--- TASK TO CARRY OUT ---
Write out once more the lines running from the top of the entries below to the line with "873x590 pixels.", both ends included.

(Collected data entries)
------------------------

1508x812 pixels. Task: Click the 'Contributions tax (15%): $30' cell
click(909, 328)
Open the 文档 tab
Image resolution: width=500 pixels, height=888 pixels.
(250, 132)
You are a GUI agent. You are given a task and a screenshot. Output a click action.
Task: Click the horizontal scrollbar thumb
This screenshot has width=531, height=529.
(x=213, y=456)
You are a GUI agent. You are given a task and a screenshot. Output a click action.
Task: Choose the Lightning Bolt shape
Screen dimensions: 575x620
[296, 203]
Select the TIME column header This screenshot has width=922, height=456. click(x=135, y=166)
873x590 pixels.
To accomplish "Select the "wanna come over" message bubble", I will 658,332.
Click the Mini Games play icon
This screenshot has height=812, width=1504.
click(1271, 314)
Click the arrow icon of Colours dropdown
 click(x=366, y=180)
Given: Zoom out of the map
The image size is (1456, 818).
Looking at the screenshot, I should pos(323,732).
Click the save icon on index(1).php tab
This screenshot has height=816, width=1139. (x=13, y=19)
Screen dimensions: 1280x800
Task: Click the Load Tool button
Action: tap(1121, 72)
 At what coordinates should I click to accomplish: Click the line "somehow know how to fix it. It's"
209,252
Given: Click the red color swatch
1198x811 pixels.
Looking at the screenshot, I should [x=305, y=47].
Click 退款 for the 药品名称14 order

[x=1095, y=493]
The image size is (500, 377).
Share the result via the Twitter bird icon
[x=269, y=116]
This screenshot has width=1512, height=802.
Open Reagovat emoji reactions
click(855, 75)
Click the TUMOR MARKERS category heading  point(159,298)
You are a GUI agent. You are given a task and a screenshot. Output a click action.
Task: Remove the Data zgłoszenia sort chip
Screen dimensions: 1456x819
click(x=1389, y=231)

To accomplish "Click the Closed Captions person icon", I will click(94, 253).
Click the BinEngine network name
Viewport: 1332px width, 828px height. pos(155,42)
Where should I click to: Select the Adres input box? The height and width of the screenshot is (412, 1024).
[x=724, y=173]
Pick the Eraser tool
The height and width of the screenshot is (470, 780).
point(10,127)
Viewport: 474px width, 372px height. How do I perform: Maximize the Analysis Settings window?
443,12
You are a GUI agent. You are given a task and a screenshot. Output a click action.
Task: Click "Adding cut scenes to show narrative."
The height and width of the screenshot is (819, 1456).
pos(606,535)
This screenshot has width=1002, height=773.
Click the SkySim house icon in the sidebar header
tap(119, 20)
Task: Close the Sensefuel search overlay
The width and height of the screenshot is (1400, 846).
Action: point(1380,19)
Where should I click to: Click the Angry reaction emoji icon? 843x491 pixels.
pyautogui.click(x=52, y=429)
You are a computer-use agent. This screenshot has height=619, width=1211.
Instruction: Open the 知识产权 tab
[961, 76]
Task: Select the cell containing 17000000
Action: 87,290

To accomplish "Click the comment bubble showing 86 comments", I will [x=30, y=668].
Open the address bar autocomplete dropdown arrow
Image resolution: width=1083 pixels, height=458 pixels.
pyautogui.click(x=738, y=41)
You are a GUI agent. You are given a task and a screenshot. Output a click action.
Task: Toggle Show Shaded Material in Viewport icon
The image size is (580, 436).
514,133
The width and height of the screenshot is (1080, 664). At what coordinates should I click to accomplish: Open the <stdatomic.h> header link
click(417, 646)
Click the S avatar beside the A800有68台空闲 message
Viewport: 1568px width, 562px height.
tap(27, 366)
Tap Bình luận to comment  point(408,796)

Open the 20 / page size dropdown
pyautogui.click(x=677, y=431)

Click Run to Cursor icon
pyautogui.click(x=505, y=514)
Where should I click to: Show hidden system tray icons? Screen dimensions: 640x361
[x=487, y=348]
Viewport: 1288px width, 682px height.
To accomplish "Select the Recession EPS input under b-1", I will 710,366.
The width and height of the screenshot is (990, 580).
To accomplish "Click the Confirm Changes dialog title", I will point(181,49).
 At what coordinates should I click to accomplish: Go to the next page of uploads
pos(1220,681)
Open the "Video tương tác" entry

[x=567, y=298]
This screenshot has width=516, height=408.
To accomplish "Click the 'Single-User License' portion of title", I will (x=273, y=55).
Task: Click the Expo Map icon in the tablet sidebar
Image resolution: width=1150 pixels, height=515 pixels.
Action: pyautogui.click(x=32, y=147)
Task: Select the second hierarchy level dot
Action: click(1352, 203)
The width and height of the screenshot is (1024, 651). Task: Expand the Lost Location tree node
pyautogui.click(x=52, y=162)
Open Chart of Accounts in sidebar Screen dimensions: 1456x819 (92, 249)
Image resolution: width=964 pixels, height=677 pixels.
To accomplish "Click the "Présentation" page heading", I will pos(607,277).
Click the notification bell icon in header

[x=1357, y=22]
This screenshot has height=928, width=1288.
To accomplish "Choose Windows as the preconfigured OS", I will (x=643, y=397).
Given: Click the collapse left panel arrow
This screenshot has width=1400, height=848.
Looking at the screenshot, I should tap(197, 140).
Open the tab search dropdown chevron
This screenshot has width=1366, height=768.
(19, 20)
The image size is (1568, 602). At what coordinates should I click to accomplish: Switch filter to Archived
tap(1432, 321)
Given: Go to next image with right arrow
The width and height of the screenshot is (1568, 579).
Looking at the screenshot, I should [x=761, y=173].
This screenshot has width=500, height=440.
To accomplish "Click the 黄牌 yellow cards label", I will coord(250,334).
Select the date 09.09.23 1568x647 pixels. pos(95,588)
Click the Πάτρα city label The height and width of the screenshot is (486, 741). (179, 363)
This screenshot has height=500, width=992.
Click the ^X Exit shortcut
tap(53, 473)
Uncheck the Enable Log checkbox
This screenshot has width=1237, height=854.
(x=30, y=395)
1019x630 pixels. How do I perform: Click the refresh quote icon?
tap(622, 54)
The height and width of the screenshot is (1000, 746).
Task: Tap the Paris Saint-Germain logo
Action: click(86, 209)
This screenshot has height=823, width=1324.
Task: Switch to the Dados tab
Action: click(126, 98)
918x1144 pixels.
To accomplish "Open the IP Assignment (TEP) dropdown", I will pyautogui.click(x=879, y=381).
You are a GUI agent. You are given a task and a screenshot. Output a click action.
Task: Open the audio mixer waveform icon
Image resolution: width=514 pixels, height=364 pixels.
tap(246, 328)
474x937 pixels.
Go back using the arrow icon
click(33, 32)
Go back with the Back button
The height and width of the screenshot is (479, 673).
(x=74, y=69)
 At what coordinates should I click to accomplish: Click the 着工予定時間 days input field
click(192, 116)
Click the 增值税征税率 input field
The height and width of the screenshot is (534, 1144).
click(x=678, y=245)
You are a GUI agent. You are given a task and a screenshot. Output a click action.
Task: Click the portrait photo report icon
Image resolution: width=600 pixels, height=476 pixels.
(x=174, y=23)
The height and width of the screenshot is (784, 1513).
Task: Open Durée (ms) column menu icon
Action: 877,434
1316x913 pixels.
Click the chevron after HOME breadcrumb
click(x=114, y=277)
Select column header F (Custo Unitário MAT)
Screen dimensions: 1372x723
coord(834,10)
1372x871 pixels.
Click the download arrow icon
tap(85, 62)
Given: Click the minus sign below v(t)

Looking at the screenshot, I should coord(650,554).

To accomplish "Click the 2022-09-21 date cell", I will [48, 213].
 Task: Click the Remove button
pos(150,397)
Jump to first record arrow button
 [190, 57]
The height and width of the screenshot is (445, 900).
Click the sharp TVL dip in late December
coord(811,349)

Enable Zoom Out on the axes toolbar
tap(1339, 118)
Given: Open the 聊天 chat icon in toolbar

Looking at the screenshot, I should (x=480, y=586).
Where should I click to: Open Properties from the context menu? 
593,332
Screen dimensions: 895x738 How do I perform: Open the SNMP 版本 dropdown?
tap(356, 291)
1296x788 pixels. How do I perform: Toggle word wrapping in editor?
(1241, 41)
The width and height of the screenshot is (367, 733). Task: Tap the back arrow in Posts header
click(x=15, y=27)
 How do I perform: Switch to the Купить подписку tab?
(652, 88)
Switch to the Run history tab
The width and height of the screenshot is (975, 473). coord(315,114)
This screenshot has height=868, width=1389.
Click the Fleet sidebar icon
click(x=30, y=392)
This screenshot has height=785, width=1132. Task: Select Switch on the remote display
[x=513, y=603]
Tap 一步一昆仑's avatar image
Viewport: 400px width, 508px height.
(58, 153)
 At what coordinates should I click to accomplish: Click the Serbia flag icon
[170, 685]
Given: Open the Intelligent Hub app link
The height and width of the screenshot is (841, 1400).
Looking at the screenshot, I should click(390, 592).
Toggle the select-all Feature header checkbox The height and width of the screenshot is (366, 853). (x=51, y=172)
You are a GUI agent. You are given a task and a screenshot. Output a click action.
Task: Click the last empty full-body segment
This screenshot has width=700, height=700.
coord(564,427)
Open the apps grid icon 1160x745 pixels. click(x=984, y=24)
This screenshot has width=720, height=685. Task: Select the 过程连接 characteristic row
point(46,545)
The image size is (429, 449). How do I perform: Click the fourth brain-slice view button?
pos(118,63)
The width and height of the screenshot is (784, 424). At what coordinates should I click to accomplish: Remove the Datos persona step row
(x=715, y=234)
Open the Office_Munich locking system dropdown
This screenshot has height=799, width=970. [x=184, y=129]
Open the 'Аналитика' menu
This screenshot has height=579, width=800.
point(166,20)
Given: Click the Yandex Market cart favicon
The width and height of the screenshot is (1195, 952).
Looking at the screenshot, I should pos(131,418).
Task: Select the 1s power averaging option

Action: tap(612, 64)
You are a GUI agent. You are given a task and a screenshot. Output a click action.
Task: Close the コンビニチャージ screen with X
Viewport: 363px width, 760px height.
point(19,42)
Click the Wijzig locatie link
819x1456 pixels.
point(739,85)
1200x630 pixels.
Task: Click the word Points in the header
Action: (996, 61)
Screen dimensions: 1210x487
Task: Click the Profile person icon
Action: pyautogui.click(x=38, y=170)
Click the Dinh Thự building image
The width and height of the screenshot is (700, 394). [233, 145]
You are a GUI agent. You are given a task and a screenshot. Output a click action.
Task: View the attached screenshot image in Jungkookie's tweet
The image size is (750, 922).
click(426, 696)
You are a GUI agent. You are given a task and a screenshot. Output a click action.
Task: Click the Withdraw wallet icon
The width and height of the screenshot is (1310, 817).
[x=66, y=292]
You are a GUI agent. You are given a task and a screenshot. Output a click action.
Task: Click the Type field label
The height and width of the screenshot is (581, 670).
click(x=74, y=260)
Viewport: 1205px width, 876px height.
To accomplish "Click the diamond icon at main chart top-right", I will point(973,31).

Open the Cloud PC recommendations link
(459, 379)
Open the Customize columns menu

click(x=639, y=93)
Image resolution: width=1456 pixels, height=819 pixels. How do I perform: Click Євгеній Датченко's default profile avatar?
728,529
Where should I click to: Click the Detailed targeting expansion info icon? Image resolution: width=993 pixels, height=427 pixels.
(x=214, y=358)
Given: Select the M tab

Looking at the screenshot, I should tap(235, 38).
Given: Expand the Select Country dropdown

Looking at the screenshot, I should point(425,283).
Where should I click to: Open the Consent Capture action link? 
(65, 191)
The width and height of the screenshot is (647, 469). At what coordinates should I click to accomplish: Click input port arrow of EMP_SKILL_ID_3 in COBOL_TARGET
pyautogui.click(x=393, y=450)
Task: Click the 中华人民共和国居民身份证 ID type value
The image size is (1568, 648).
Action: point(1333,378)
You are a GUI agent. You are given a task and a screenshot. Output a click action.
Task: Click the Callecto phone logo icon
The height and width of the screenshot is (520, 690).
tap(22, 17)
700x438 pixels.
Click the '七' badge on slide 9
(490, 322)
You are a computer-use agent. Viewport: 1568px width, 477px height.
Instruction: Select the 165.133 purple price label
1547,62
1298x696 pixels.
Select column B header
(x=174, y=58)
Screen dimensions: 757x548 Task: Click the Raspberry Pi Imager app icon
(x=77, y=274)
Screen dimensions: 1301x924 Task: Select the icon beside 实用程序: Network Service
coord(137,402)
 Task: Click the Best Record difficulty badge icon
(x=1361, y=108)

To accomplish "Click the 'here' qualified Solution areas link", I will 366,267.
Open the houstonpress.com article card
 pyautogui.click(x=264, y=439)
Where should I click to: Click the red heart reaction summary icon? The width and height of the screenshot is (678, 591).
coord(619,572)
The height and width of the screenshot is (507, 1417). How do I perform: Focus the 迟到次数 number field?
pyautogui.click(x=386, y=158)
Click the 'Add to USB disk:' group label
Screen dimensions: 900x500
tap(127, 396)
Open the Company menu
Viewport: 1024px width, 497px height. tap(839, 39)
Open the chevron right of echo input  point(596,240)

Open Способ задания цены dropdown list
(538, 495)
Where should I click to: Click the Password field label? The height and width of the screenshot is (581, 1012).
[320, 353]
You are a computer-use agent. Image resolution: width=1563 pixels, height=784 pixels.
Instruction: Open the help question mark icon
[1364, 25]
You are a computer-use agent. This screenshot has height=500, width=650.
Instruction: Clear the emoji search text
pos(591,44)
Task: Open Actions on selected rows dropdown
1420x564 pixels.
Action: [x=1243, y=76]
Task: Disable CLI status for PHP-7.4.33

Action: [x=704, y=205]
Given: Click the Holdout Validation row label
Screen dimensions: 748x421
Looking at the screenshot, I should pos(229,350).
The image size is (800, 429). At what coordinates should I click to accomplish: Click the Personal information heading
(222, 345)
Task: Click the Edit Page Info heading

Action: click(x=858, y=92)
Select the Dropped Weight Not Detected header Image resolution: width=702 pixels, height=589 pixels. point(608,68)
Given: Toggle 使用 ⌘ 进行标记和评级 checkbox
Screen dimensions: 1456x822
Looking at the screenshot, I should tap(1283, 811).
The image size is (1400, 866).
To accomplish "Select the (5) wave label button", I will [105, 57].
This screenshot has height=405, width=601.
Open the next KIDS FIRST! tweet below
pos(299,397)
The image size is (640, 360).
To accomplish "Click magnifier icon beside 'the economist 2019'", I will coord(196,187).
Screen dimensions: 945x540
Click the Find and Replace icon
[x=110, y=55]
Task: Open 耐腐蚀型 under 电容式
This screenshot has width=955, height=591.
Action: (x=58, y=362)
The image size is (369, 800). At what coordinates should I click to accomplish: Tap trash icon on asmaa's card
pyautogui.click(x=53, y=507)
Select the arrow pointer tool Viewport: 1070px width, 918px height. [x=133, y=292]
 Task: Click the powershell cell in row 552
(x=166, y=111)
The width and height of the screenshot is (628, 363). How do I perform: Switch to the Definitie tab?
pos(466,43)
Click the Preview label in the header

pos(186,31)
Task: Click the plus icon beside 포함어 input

------------------------

--- EXPECTED ANSWER ---
1508x812 pixels. Task: Click the 'Contributions tax (15%): $30' cell
click(909, 328)
Open the 文档 tab
Image resolution: width=500 pixels, height=888 pixels.
(250, 132)
You are a GUI agent. You are given a task and a screenshot. Output a click action.
Task: Click the horizontal scrollbar thumb
This screenshot has width=531, height=529.
(x=213, y=456)
You are a GUI agent. You are given a task and a screenshot. Output a click action.
Task: Choose the Lightning Bolt shape
Screen dimensions: 575x620
[296, 203]
Select the TIME column header This screenshot has width=922, height=456. click(x=135, y=166)
873x590 pixels.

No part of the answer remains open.